I got my Elhers-Danlos Syndrome (EDS) diagnosis aged 21 after years of questions and being told I was making things up. I always had problems with my joints right from being a little kid, I was in minor injuries and A&E more times than I can remember with joint injures (we know now they were dislocations and subluxations) to the point where even my parents thought I was faking it. I continued to lead a fairly active life despite the pain I was in, I suppose I was used to it. I went horse riding regularly, did well in my GCSE exams and completed my bronze and silver Duke of Edinburgh's Awards, despite injuries.
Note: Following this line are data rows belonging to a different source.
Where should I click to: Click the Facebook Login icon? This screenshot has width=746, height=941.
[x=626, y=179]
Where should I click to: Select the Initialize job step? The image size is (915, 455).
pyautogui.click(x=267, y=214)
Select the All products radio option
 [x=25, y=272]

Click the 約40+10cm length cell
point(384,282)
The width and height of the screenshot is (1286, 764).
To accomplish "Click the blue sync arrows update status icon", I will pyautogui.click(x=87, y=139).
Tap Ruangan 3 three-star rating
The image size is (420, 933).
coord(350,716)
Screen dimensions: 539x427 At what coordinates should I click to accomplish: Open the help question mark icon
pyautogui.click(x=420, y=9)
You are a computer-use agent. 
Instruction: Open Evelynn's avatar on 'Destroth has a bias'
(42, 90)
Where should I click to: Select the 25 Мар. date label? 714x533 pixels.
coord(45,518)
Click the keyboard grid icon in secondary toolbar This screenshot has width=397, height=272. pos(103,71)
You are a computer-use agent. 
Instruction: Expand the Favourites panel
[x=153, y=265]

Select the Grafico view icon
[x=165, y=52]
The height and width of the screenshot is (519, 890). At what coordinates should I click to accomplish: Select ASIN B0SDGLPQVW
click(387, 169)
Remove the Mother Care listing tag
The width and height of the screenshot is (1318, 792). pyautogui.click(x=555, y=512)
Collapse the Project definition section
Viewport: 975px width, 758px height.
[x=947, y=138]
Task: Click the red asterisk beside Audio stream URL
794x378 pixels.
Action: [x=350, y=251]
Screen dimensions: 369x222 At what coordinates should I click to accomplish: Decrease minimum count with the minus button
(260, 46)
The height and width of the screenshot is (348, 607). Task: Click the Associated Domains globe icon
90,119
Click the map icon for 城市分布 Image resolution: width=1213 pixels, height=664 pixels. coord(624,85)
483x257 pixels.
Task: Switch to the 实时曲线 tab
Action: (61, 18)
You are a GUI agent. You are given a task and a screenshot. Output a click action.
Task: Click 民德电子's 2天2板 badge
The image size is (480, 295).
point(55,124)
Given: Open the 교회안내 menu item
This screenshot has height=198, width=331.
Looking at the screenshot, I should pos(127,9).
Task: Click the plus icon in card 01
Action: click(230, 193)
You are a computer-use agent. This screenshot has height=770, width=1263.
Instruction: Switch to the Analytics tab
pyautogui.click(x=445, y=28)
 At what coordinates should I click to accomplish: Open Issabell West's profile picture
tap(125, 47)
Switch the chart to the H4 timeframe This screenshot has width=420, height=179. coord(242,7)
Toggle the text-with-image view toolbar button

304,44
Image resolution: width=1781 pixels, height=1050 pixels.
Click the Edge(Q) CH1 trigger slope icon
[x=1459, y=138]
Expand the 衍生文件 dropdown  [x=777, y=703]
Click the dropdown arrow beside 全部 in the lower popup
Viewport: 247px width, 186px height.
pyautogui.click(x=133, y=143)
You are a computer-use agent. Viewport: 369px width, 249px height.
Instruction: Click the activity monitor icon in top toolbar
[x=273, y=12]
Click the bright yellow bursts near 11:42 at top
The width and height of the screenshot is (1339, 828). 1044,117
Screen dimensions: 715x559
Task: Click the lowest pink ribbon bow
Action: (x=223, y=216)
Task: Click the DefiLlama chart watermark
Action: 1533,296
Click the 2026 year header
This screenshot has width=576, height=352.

Until April 2012 where everything changed. I had a horse riding accident in which I damaged my back and neck, it left me a wheelchair user for some time. I did regain my walking for a few months, but by the October I was using the wheelchair again. I was diagnosed with Myalgic Encephalomyelitis, sometimes incorrectly confused with Chronic Fatigue Syndrome. I was bedbound for months and my muscles got weaker. My joints started dislocating more and more, and I didn't know why. I went to the doctors, he had no idea what to do so just gave me painkillers. Eventually, in 2015, a different doctor referred me to a physio who was astonished at how lax and unstable my joints were. She taught me how to relocate my joints (turns out I had been doing so all along) and she mentioned Ehlers-Danlos Syndrome, and so I went back to the doctors and asked to be referred to a rheumatologist. I saw the Rheumatologist in 2016 and he diagnosed me with Ehlers-Danlos Syndrome Type 3, which is hypermobility type. Since then I've had comorbid conditions diagnosed; Postural Tachycardia Syndrome, Gastroparesis, Craniocervical Instability and many more.
I fight EDS and every day, along with M.E. and my other conditions, doing what I can just to survive the day. I know several people who have died from the same conditions as me, and some of these illnesses can be progressive too. I am a zebra warrior, my scars are my stripes!